## WORK ORDER
Your answer should be every line of the records that contains the word "next", copied as it stands.

--------------------

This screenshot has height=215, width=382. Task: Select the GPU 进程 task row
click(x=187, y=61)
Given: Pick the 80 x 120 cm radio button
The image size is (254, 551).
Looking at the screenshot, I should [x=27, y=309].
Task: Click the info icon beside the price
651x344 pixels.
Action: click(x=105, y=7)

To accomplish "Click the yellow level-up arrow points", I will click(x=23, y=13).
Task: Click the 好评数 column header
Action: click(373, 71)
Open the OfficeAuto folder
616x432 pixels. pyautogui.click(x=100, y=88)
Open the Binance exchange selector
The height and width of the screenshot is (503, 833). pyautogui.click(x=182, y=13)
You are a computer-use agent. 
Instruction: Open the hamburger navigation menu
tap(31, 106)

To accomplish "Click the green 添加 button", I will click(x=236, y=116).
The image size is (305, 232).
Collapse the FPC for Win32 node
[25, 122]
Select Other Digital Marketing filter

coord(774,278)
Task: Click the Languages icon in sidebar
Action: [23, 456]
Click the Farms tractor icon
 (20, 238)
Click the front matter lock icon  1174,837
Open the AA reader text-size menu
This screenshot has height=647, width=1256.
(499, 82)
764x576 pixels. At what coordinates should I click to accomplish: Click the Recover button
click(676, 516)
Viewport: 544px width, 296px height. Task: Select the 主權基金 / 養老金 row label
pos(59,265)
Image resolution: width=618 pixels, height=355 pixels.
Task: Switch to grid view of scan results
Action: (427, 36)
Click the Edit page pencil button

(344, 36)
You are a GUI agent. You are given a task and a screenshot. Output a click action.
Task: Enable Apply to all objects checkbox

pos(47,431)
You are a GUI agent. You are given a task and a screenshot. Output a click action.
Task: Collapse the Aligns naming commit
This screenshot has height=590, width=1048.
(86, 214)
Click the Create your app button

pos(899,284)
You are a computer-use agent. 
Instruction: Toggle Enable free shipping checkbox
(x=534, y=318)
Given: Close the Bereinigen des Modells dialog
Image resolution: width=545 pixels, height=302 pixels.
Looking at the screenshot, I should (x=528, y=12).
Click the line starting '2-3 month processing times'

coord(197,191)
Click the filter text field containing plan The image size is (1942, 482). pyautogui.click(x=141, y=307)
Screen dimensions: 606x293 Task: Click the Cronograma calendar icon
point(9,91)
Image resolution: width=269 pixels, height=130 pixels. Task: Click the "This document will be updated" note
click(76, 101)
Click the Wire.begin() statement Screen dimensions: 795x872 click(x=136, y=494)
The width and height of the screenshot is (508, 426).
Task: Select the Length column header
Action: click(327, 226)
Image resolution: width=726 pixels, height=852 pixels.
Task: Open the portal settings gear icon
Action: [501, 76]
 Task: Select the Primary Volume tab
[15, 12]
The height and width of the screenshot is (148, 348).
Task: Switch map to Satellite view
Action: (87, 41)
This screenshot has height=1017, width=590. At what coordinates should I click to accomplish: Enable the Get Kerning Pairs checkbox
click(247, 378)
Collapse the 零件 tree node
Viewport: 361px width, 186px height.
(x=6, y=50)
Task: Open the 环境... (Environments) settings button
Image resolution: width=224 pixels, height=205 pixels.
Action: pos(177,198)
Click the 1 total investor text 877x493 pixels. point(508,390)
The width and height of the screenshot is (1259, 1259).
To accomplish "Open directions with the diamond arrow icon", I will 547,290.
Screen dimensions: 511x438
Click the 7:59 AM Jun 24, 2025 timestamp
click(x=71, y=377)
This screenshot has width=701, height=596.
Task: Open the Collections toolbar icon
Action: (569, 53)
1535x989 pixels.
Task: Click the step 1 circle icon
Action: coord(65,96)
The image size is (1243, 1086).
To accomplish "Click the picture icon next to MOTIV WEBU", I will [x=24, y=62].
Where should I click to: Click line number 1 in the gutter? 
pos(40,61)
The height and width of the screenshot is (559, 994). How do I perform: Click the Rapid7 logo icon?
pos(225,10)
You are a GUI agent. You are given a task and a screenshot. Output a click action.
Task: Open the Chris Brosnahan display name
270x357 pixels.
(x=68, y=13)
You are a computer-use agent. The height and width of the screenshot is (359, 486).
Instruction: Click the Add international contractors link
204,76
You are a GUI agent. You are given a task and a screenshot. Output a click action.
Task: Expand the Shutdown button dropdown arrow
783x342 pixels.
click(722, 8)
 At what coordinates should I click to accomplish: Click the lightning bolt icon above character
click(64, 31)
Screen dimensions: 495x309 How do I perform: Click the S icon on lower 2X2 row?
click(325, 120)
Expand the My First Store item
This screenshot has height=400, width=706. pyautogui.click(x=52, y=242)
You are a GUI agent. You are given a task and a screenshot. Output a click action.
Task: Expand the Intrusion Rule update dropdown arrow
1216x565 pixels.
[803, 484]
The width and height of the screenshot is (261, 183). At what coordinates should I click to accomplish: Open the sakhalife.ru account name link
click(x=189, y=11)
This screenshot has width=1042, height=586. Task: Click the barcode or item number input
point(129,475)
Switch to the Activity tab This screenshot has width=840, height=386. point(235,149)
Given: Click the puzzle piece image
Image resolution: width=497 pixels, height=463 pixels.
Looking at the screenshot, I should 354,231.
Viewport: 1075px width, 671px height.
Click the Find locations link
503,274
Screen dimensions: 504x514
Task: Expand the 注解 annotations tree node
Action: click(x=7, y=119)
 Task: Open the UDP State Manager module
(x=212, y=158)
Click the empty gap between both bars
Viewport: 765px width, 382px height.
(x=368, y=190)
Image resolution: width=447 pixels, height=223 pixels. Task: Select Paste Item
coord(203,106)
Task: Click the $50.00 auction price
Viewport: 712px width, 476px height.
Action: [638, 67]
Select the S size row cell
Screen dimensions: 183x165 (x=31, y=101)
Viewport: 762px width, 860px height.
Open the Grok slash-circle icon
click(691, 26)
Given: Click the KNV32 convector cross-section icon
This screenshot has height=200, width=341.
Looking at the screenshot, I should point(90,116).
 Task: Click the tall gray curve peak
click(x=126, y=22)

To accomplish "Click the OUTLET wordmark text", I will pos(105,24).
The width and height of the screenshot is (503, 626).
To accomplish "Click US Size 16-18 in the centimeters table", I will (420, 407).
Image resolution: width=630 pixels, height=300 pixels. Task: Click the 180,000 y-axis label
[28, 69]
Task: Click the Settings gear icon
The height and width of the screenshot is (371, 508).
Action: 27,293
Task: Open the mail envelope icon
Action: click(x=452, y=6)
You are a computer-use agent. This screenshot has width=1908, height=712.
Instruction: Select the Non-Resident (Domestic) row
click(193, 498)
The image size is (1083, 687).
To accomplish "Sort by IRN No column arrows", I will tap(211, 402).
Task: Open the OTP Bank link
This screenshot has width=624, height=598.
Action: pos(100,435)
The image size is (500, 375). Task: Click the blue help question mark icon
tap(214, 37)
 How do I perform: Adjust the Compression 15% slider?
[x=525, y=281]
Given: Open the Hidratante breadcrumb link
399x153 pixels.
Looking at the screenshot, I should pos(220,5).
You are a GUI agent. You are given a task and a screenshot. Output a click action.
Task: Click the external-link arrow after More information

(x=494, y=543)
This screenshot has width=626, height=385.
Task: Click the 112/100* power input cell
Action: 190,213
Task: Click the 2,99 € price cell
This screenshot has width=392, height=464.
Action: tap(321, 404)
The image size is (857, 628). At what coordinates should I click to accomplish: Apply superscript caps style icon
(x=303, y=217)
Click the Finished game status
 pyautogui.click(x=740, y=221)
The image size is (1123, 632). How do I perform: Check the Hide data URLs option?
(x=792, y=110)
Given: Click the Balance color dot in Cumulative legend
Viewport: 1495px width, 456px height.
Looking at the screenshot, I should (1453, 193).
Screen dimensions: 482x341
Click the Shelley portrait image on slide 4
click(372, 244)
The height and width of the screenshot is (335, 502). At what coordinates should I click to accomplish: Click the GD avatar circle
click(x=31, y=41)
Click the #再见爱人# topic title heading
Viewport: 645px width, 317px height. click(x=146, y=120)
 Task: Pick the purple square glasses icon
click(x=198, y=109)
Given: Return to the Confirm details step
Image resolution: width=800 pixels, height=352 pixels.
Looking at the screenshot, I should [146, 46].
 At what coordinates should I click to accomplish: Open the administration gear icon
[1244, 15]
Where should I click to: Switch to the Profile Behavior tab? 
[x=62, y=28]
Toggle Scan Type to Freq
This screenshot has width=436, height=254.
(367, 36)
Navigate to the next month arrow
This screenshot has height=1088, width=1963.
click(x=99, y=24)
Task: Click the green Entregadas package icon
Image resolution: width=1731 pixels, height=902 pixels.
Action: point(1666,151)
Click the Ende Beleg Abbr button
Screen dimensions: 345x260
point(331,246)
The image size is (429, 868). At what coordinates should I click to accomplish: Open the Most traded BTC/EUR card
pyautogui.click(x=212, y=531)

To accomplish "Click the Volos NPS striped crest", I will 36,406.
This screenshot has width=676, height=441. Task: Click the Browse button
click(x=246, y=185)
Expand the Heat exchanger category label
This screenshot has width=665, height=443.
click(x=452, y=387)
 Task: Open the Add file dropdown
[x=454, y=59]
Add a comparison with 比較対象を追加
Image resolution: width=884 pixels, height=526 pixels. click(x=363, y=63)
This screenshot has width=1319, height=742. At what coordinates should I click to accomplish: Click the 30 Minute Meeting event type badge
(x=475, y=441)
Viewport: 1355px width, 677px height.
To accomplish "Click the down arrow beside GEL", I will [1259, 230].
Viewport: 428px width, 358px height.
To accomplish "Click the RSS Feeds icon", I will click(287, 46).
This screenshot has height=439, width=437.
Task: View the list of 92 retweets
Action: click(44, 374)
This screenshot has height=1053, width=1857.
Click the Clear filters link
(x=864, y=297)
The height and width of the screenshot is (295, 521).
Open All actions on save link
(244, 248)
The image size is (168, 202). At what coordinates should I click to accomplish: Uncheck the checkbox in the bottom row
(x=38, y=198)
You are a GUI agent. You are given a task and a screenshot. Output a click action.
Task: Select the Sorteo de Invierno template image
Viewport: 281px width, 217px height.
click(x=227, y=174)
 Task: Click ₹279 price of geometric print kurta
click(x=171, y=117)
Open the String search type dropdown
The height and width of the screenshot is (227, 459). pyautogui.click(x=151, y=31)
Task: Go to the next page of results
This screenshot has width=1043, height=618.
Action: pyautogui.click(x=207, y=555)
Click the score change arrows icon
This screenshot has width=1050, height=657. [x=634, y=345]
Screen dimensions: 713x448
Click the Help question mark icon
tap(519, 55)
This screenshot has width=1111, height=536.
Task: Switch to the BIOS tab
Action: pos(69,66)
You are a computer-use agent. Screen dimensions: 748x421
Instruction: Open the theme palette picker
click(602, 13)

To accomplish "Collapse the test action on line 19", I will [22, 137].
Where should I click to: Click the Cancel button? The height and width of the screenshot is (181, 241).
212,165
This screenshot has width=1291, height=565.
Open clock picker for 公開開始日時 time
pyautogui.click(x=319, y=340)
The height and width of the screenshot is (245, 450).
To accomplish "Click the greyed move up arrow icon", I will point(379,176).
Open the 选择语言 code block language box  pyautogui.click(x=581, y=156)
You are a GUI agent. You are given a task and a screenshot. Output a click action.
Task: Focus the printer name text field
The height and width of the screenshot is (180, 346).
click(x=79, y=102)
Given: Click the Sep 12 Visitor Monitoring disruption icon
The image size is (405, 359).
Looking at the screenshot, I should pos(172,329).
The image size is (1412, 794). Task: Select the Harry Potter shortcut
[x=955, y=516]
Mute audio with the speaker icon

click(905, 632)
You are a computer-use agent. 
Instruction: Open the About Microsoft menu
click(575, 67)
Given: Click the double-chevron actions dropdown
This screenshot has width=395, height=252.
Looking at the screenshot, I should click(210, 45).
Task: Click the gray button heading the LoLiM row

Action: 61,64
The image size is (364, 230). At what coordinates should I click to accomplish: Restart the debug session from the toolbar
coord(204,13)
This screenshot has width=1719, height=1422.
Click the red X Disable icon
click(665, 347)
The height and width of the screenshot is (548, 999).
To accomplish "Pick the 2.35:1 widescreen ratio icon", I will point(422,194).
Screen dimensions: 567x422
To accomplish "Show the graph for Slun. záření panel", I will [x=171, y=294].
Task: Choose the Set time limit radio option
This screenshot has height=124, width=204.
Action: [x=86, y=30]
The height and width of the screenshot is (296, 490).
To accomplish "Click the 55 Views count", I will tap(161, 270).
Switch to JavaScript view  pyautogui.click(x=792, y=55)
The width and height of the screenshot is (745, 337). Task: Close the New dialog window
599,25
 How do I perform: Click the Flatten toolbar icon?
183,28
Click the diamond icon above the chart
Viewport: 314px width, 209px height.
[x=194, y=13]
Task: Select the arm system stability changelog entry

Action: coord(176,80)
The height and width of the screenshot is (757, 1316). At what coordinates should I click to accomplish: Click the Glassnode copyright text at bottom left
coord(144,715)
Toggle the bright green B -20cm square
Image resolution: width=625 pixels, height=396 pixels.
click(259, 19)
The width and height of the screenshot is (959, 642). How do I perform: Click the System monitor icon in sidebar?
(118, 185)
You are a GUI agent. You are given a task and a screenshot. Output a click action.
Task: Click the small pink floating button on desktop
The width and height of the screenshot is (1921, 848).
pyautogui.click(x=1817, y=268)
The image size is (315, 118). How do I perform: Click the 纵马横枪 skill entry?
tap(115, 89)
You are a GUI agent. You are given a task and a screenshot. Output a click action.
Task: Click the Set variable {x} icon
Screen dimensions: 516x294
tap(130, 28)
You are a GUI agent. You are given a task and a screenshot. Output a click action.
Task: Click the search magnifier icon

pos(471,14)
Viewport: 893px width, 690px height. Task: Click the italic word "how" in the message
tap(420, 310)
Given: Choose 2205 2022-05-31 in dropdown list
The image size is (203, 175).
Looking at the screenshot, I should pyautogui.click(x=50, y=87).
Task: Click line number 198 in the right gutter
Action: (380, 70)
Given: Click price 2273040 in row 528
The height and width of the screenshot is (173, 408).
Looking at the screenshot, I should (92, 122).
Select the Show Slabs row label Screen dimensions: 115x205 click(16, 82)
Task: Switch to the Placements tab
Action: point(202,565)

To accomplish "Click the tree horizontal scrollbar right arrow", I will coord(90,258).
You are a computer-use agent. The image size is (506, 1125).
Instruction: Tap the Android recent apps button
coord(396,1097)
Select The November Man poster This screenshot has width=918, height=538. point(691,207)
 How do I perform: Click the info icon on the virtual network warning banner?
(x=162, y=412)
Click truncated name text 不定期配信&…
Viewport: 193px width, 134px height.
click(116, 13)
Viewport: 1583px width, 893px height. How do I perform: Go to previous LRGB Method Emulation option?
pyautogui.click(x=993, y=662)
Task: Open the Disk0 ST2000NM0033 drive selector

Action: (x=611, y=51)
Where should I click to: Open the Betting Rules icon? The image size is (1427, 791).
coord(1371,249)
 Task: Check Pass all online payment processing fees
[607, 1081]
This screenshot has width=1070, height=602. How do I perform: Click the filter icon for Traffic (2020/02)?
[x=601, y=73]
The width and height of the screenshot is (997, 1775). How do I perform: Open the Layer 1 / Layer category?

--------------------

## TASK ANSWER
To accomplish "Click the picture icon next to MOTIV WEBU", I will [x=24, y=62].
Navigate to the next month arrow
Task: Go to the next page of results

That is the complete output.